----- Dataset rows -----
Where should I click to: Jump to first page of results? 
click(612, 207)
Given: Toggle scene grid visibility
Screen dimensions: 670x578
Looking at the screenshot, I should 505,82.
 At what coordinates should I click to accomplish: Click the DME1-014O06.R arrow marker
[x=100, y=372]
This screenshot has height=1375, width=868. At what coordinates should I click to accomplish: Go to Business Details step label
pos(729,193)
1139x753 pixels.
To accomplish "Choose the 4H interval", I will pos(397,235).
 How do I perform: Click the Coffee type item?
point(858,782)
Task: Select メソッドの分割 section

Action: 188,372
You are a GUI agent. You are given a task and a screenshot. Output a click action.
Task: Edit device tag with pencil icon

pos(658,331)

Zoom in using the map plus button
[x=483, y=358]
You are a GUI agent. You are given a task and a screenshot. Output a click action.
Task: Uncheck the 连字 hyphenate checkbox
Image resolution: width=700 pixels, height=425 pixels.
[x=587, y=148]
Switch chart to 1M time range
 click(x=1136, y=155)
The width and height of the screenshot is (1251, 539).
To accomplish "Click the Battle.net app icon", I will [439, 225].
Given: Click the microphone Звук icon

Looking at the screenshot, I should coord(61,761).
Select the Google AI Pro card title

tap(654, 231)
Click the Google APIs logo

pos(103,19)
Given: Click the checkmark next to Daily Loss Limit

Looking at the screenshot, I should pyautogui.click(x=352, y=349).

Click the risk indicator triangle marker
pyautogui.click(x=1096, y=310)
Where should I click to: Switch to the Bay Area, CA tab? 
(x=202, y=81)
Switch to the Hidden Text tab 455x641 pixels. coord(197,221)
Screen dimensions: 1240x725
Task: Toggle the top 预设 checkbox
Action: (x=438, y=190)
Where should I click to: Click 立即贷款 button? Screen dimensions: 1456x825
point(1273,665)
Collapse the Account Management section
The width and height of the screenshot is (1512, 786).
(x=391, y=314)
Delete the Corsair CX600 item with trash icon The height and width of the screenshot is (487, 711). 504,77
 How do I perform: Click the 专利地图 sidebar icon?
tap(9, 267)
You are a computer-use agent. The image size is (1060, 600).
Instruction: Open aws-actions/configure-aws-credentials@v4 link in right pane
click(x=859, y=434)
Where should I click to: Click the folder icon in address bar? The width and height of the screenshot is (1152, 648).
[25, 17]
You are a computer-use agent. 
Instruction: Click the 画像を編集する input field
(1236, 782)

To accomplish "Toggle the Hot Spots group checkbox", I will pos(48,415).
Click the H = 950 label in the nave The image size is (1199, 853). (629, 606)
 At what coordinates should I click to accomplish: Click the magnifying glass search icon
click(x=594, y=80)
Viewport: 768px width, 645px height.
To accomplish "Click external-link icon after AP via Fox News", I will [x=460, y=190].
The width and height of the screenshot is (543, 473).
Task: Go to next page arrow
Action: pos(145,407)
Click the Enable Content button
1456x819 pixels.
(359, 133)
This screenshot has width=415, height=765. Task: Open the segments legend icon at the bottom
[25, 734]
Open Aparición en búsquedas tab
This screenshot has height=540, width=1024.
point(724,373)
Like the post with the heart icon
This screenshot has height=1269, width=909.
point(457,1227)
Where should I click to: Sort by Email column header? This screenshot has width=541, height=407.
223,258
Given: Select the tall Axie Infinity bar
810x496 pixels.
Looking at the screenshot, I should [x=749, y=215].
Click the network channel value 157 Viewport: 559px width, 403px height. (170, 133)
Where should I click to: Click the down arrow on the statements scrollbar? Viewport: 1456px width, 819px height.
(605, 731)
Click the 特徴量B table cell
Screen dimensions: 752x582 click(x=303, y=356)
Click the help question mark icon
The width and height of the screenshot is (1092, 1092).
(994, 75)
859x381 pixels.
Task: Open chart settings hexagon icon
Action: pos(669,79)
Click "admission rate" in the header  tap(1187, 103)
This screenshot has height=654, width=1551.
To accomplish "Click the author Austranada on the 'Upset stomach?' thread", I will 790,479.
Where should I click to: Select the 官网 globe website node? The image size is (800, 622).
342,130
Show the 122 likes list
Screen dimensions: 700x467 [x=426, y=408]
-----
In the stretch from the line containing "Open Aparición en búsquedas tab" through the last of the lines, replace "Select" with "Choose" and give only that stretch again, otherwise unchanged.

Open Aparición en búsquedas tab
This screenshot has height=540, width=1024.
point(724,373)
Like the post with the heart icon
This screenshot has height=1269, width=909.
point(457,1227)
Where should I click to: Sort by Email column header? This screenshot has width=541, height=407.
223,258
Given: Choose the tall Axie Infinity bar
810x496 pixels.
Looking at the screenshot, I should [x=749, y=215].
Click the network channel value 157 Viewport: 559px width, 403px height. (170, 133)
Where should I click to: Click the down arrow on the statements scrollbar? Viewport: 1456px width, 819px height.
(605, 731)
Click the 特徴量B table cell
Screen dimensions: 752x582 click(x=303, y=356)
Click the help question mark icon
The width and height of the screenshot is (1092, 1092).
(994, 75)
859x381 pixels.
Task: Open chart settings hexagon icon
Action: pos(669,79)
Click "admission rate" in the header  tap(1187, 103)
This screenshot has height=654, width=1551.
To accomplish "Click the author Austranada on the 'Upset stomach?' thread", I will 790,479.
Where should I click to: Choose the 官网 globe website node? The image size is (800, 622).
342,130
Show the 122 likes list
Screen dimensions: 700x467 [x=426, y=408]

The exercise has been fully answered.